Alfred Theophil Holder -- Britannica Online Encyclopedia

  • Jul 15, 2021

Alfred Theophil Holder, (geboren op 4 april 1840, Wenen, Oostenrijk - overleden in januari. 12, 1916, Karlsruhe, Ger.), in Oostenrijk geboren taalgeleerde met een verbazingwekkende productiviteit in klassieke en middeleeuwse Latijnse, Germaanse en Keltische studies die de monumentale Altceltischer Sprachschatz, 3 vol. (1891–1913; "Oude Keltische Woordenschat").
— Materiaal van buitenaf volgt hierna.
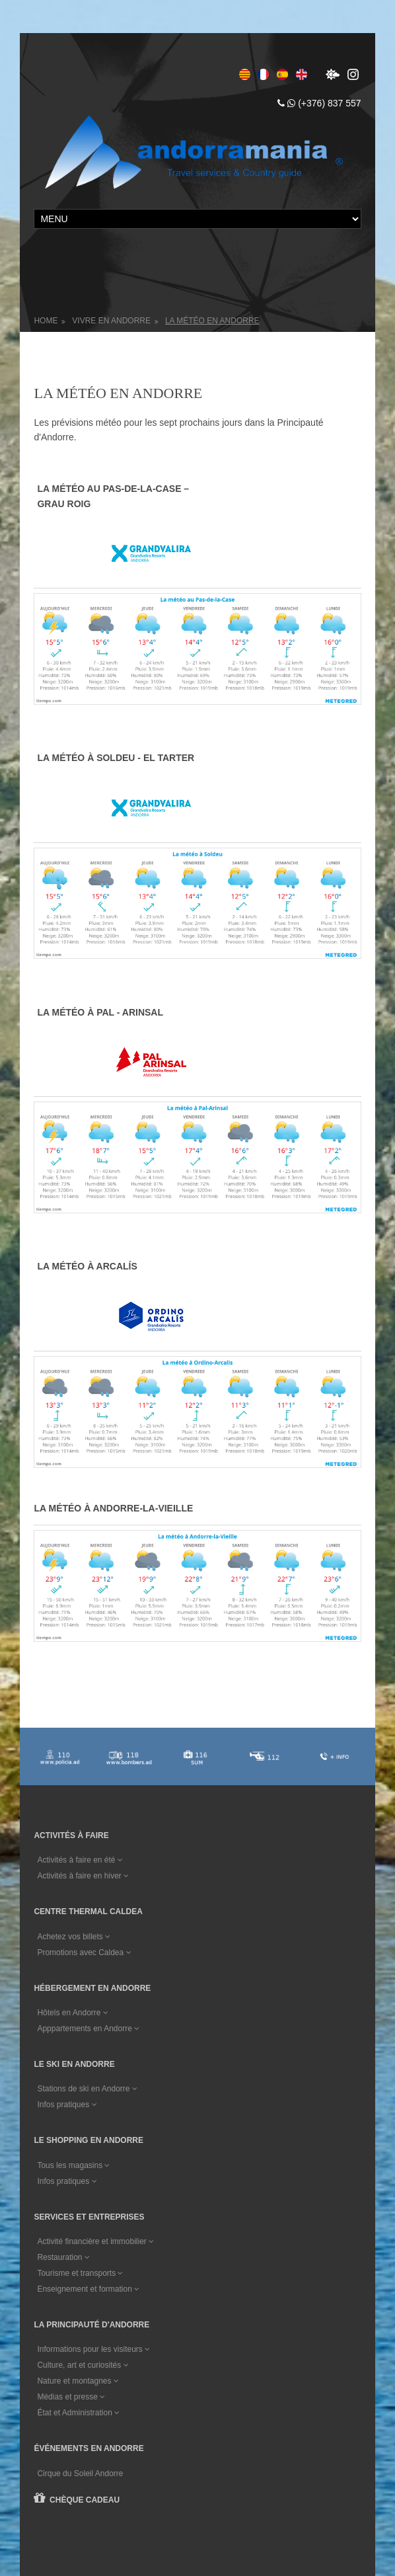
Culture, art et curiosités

Een van de eerste grote inspanningen van Holder was een tweedelige editie van Horace (1864-1869), opgesteld in samenwerking met de Duitse klassieke geleerde Otto Keller. Als hoofdbibliothecaris van de rechtbank en de nationale bibliotheek in Karlsruhe (1870-1916) werkte hij op vier belangrijke onderzoeksgebieden. Zijn edities van Latijnse auteurs omvatten Tacitus (1882), Julius Caesar (1882, 1898), Avienus (1887), en werken van Cicero, Seneca en latere schrijvers. Uit oude Griekse en Romeinse werken verzamelde hij de zeer bruikbare verzameling Keltische namen en glossen in zijn Sprachschatz. Zijn Germaans onderzoek leverde Germanische Alterthümer

(1873; “Germaanse Oudheden”), onderdeel van een grammatica van het Oudduits, en edities van vele teksten, waaronder: Beowulf (1882-1884), Saxo Grammaticus (1886) en Bede (1890). Zijn middeleeuwse Latijnse studies resulteerden in de catalogus Die Reichenauer Handschriften, 3 vol. (1906–18; "De Reichenau-handschriften").

Uitgever: Encyclopedie Britannica, Inc.